Full Title: 2025 Report Card for America's Infrastructure
Author(s): American Society of Civil Engineers
Publisher(s): American Society of Civil Engineers
Publication Date: April 8, 2025
Full Text: Download Resource
Description (excerpt):
As Americans increasingly depend on electrification in their daily lives, energy demand is experiencing its highest growth in two decades. An increase in electric vehicles (EVs) and a rise in data centers will demand 35 gigawatts (GW) of electricity by 2030 alone, up from 17 GW in 2022. This rapid acceleration, compounded by federal and state net-zero greenhouse gas emissions goals, means utilities will need to double existing transmission capacity to connect new renewable generation sources.
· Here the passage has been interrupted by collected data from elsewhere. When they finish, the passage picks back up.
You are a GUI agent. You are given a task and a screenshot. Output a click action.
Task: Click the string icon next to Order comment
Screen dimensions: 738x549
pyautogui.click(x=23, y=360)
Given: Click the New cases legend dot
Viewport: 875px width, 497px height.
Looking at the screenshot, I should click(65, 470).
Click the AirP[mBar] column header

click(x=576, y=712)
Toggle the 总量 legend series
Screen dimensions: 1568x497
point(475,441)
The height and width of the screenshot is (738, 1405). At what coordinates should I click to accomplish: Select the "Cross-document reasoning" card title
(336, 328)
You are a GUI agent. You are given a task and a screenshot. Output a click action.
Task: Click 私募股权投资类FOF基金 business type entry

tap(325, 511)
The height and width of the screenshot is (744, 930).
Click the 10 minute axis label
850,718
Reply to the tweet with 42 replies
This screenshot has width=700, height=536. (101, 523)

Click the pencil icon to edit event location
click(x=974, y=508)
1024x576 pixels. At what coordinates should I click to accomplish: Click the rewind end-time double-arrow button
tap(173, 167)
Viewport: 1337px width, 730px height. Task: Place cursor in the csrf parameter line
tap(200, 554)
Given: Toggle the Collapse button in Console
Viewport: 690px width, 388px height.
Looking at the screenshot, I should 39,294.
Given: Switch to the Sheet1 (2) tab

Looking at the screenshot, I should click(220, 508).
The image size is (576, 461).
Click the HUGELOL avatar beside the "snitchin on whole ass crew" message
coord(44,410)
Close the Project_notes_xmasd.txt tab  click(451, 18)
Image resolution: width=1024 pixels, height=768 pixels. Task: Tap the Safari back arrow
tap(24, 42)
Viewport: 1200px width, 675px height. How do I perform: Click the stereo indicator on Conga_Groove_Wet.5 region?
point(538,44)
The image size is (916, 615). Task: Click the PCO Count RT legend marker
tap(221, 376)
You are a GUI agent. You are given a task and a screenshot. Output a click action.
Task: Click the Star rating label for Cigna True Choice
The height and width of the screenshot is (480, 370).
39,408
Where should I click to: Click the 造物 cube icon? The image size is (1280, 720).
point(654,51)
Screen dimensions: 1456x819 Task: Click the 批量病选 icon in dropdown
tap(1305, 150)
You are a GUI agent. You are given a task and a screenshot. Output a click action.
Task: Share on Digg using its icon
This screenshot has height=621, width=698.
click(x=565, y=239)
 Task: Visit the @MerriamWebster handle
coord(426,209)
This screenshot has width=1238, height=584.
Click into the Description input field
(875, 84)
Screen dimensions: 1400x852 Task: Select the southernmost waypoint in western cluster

Transmission investments have risen by $5 billion from 2017 to 2022, and the Infrastructure Investment and Jobs Act (IIJA) and Inflation Reduction Act (IRA) are supporting renewable technologies and grid hardening measures. New investments come as weather accounts for 80% of electricity outages since 2000, most of which occurred in the last decade and within distribution systems that deliver power in the last miles from transmission systems to homes and businesses. Interregional connections accelerated by streamlined regulatory review, rigorous design standards, and resilient technologies must be implemented to ensure reliability in the years ahead.